## Задание
Оформите нумерованным списком только те строки записей, что идут от строки с «Where should I click to: Click the iCloud» до строки с «coord(1145,10)» включительно. Пустые строки в список не включайте.

## Данные для обработки
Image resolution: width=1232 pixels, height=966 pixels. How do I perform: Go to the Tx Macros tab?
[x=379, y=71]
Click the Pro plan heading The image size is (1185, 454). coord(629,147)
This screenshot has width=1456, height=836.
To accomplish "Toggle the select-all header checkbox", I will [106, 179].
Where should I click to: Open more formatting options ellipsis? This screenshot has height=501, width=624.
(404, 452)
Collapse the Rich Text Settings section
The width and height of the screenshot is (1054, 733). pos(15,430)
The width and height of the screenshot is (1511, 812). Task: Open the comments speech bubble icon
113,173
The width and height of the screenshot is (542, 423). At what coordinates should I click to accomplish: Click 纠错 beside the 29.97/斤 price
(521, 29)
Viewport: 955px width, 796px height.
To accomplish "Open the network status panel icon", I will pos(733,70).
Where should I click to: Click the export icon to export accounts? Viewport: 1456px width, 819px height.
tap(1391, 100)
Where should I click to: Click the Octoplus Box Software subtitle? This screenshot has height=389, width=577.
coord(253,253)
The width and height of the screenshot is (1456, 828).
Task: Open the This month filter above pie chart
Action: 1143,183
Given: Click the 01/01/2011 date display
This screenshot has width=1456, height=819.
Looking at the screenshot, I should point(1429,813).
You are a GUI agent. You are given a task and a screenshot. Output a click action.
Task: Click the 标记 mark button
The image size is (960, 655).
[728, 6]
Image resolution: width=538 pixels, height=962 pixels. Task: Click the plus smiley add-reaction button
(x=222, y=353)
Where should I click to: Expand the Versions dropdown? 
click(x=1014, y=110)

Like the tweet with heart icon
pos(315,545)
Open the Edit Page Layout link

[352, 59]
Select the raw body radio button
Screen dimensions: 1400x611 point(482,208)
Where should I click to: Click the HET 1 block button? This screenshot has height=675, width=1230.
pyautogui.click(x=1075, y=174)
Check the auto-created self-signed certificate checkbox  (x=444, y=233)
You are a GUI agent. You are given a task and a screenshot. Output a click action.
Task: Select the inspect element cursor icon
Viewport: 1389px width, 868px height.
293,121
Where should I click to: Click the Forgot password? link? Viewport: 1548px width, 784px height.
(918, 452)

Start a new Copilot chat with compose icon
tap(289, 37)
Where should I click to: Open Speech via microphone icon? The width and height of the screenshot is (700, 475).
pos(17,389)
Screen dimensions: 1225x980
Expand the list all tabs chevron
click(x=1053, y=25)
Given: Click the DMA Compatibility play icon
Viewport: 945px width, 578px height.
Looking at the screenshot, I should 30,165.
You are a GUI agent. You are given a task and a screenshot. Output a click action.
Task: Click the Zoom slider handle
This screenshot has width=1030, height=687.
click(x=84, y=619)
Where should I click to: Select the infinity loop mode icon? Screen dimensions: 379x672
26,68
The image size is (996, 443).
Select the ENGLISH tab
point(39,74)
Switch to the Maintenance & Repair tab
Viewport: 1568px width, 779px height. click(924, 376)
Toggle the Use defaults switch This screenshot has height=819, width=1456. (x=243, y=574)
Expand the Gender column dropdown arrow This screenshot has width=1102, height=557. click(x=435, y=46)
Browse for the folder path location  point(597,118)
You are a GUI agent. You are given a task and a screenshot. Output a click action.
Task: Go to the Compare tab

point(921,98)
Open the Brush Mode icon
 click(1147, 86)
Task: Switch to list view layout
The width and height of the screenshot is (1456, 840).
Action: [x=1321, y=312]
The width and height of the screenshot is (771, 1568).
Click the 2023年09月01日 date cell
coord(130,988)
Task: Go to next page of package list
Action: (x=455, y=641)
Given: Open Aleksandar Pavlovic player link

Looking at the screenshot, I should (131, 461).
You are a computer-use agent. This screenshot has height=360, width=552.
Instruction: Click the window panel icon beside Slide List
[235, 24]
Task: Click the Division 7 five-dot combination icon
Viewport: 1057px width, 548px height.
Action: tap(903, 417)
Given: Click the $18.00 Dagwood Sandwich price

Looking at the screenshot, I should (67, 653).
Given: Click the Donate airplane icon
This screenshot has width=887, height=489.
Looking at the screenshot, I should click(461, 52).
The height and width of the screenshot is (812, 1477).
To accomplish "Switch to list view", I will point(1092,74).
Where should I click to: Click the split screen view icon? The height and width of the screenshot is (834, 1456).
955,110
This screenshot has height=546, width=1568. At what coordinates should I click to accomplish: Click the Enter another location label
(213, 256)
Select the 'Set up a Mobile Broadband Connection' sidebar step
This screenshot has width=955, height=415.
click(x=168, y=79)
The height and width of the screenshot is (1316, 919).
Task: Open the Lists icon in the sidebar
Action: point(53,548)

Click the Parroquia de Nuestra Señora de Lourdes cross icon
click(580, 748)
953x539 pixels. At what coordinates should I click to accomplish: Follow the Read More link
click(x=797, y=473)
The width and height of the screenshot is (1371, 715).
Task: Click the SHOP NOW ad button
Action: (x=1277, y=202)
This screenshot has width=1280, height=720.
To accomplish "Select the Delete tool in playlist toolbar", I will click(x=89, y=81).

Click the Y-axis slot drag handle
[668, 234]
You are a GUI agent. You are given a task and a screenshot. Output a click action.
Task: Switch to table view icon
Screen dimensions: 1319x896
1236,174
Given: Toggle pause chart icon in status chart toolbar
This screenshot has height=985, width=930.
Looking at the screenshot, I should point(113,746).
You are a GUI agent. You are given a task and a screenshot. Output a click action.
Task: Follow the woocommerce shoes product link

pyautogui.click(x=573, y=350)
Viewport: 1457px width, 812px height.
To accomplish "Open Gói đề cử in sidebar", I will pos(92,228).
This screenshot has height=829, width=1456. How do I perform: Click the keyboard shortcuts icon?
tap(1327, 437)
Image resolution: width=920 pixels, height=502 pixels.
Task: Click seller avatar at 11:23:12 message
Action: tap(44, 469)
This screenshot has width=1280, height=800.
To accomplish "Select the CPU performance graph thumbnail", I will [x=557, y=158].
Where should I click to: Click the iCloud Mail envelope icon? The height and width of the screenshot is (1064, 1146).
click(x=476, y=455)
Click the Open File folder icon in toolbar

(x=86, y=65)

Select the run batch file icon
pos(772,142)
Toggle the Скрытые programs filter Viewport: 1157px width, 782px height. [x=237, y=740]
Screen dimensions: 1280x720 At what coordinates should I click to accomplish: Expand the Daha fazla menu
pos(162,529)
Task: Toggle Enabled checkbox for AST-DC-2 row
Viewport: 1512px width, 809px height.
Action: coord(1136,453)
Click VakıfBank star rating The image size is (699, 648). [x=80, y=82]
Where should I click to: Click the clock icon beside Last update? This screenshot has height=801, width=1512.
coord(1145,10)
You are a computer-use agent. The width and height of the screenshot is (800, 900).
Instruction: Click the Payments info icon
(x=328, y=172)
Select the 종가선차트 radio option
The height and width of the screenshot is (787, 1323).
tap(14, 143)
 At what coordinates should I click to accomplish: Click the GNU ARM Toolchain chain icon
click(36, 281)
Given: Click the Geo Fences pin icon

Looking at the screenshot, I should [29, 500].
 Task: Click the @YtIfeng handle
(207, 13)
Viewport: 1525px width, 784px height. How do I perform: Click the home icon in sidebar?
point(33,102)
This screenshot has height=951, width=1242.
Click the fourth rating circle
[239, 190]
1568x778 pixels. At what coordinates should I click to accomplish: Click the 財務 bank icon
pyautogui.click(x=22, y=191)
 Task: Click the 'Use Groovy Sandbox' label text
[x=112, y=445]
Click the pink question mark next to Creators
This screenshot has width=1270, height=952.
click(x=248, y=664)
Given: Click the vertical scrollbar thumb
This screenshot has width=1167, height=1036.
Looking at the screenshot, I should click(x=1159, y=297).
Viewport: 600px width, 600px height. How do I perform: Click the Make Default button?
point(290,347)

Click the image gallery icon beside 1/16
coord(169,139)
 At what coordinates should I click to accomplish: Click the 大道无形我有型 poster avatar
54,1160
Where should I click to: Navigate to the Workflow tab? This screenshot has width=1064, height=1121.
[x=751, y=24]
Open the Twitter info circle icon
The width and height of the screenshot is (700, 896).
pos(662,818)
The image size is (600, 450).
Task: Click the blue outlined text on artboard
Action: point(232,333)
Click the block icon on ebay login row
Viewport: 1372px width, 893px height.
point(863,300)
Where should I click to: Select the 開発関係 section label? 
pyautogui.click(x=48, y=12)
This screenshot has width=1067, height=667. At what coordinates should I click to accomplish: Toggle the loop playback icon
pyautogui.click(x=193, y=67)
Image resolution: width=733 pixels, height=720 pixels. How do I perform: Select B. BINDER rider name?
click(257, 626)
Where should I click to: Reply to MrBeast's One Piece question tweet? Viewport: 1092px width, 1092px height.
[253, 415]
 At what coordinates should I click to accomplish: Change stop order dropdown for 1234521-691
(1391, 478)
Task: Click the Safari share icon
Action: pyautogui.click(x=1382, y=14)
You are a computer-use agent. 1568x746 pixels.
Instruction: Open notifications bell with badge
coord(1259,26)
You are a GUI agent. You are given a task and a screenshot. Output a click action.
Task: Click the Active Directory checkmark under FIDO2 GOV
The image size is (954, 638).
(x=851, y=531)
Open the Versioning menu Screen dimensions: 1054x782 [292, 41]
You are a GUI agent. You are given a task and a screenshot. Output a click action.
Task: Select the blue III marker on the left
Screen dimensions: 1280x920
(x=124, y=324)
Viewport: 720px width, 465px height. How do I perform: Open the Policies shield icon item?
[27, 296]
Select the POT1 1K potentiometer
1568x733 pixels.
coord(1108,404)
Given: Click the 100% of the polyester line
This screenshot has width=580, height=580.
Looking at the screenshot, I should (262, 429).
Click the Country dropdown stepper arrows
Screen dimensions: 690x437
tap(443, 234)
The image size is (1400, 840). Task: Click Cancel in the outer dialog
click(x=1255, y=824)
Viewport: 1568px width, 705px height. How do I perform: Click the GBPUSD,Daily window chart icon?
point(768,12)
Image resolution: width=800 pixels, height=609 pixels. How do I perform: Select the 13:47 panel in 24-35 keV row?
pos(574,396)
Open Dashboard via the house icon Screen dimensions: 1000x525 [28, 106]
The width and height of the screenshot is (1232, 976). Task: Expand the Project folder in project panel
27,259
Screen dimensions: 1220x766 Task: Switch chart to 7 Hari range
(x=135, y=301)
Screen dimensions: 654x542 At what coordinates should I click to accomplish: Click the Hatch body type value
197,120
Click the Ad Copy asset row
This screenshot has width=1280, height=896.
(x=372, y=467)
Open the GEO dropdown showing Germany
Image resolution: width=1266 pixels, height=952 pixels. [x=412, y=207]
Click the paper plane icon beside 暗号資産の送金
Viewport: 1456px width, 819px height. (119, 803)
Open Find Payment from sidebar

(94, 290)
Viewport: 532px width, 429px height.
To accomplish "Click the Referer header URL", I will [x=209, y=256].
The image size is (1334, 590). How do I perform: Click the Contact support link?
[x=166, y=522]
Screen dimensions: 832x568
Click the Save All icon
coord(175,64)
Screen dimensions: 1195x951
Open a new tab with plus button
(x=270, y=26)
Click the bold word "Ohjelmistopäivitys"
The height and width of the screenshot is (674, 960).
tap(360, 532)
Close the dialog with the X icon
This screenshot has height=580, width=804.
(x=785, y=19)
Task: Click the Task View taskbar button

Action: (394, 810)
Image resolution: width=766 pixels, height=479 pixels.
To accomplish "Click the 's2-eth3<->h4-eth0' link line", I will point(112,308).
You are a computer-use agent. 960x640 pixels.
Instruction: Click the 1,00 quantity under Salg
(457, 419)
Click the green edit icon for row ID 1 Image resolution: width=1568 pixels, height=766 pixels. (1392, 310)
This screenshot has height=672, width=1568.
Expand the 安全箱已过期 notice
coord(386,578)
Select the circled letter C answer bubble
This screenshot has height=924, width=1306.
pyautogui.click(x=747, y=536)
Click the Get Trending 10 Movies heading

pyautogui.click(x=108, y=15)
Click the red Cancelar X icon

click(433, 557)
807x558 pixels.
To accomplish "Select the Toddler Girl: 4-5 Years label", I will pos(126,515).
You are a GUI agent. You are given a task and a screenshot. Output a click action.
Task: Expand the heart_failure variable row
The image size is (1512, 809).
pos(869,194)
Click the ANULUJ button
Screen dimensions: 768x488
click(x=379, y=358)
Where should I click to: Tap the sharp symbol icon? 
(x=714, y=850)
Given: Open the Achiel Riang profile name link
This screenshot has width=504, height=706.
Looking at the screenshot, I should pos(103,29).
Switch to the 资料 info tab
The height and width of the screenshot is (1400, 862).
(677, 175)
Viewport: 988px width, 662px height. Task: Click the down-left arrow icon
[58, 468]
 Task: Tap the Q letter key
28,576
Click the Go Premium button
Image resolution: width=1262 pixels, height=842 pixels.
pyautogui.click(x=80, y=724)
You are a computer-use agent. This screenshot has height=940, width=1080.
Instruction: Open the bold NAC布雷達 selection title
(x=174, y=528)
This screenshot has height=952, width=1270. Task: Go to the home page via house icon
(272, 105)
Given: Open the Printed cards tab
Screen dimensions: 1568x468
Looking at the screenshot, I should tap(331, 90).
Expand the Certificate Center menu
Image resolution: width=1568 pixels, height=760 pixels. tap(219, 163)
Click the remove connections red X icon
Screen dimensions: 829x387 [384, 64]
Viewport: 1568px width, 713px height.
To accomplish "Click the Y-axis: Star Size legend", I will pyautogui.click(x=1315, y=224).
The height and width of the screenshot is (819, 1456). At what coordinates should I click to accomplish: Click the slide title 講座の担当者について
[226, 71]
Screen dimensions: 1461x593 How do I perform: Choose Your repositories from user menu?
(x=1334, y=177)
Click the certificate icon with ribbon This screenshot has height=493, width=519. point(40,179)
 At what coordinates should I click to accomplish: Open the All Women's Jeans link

## Решение
1. Where should I click to: Click the iCloud Mail envelope icon? The height and width of the screenshot is (1064, 1146).
2. click(x=476, y=455)
3. Click the Open File folder icon in toolbar
4. (x=86, y=65)
5. Select the run batch file icon
6. pos(772,142)
7. Toggle the Скрытые programs filter Viewport: 1157px width, 782px height. [x=237, y=740]
8. Screen dimensions: 1280x720 At what coordinates should I click to accomplish: Expand the Daha fazla menu
9. pos(162,529)
10. Task: Toggle Enabled checkbox for AST-DC-2 row
11. Viewport: 1512px width, 809px height.
12. Action: coord(1136,453)
13. Click VakıfBank star rating The image size is (699, 648). [x=80, y=82]
14. Where should I click to: Click the clock icon beside Last update? This screenshot has height=801, width=1512.
15. coord(1145,10)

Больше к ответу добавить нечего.